== Activity ==
Retype the data below line for line, keeping every character, space and line break unchanged.

== Task input ==
<<<<
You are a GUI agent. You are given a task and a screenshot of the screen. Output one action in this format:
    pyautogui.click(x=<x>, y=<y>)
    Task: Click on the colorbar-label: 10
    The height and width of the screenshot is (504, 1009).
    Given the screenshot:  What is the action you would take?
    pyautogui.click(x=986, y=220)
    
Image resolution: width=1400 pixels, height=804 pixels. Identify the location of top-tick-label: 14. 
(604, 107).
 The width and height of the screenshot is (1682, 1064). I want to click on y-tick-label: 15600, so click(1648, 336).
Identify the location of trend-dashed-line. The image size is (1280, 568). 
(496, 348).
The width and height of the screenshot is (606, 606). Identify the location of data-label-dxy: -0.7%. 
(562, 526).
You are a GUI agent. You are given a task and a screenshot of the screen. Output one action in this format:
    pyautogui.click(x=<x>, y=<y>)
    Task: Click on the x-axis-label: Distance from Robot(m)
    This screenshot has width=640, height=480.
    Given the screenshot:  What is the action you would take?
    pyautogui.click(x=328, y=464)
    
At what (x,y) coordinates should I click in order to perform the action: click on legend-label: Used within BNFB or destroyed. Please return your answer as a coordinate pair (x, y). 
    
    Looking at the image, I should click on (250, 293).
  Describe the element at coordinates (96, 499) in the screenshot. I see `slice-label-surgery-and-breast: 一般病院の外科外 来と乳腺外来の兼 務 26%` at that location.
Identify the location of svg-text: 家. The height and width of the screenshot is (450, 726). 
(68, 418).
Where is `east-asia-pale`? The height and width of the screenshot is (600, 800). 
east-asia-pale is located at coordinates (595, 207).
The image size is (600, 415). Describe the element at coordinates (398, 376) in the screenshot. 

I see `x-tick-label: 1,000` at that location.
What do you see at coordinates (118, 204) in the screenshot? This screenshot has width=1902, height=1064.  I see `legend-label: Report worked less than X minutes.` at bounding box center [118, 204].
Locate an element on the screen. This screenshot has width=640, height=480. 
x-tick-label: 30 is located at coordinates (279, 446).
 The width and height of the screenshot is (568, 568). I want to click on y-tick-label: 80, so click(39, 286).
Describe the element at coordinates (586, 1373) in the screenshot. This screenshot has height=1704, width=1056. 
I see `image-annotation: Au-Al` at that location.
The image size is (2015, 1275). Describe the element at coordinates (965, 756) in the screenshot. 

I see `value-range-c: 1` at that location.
>>>>
== Exercise response ==
You are a GUI agent. You are given a task and a screenshot of the screen. Output one action in this format:
    pyautogui.click(x=<x>, y=<y>)
    Task: Click on the colorbar-label: 10
    The height and width of the screenshot is (504, 1009).
    Given the screenshot:  What is the action you would take?
    pyautogui.click(x=986, y=220)
    
Image resolution: width=1400 pixels, height=804 pixels. Identify the location of top-tick-label: 14. 
(604, 107).
 The width and height of the screenshot is (1682, 1064). I want to click on y-tick-label: 15600, so click(1648, 336).
Identify the location of trend-dashed-line. The image size is (1280, 568). 
(496, 348).
The width and height of the screenshot is (606, 606). Identify the location of data-label-dxy: -0.7%. 
(562, 526).
You are a GUI agent. You are given a task and a screenshot of the screen. Output one action in this format:
    pyautogui.click(x=<x>, y=<y>)
    Task: Click on the x-axis-label: Distance from Robot(m)
    This screenshot has width=640, height=480.
    Given the screenshot:  What is the action you would take?
    pyautogui.click(x=328, y=464)
    
At what (x,y) coordinates should I click in order to perform the action: click on legend-label: Used within BNFB or destroyed. Please return your answer as a coordinate pair (x, y). 
    
    Looking at the image, I should click on (250, 293).
  Describe the element at coordinates (96, 499) in the screenshot. I see `slice-label-surgery-and-breast: 一般病院の外科外 来と乳腺外来の兼 務 26%` at that location.
Identify the location of svg-text: 家. The height and width of the screenshot is (450, 726). 
(68, 418).
Where is `east-asia-pale`? The height and width of the screenshot is (600, 800). 
east-asia-pale is located at coordinates (595, 207).
The image size is (600, 415). Describe the element at coordinates (398, 376) in the screenshot. 

I see `x-tick-label: 1,000` at that location.
What do you see at coordinates (118, 204) in the screenshot? This screenshot has width=1902, height=1064.  I see `legend-label: Report worked less than X minutes.` at bounding box center [118, 204].
Locate an element on the screen. This screenshot has width=640, height=480. 
x-tick-label: 30 is located at coordinates (279, 446).
 The width and height of the screenshot is (568, 568). I want to click on y-tick-label: 80, so click(39, 286).
Describe the element at coordinates (586, 1373) in the screenshot. This screenshot has height=1704, width=1056. 
I see `image-annotation: Au-Al` at that location.
The image size is (2015, 1275). Describe the element at coordinates (965, 756) in the screenshot. 

I see `value-range-c: 1` at that location.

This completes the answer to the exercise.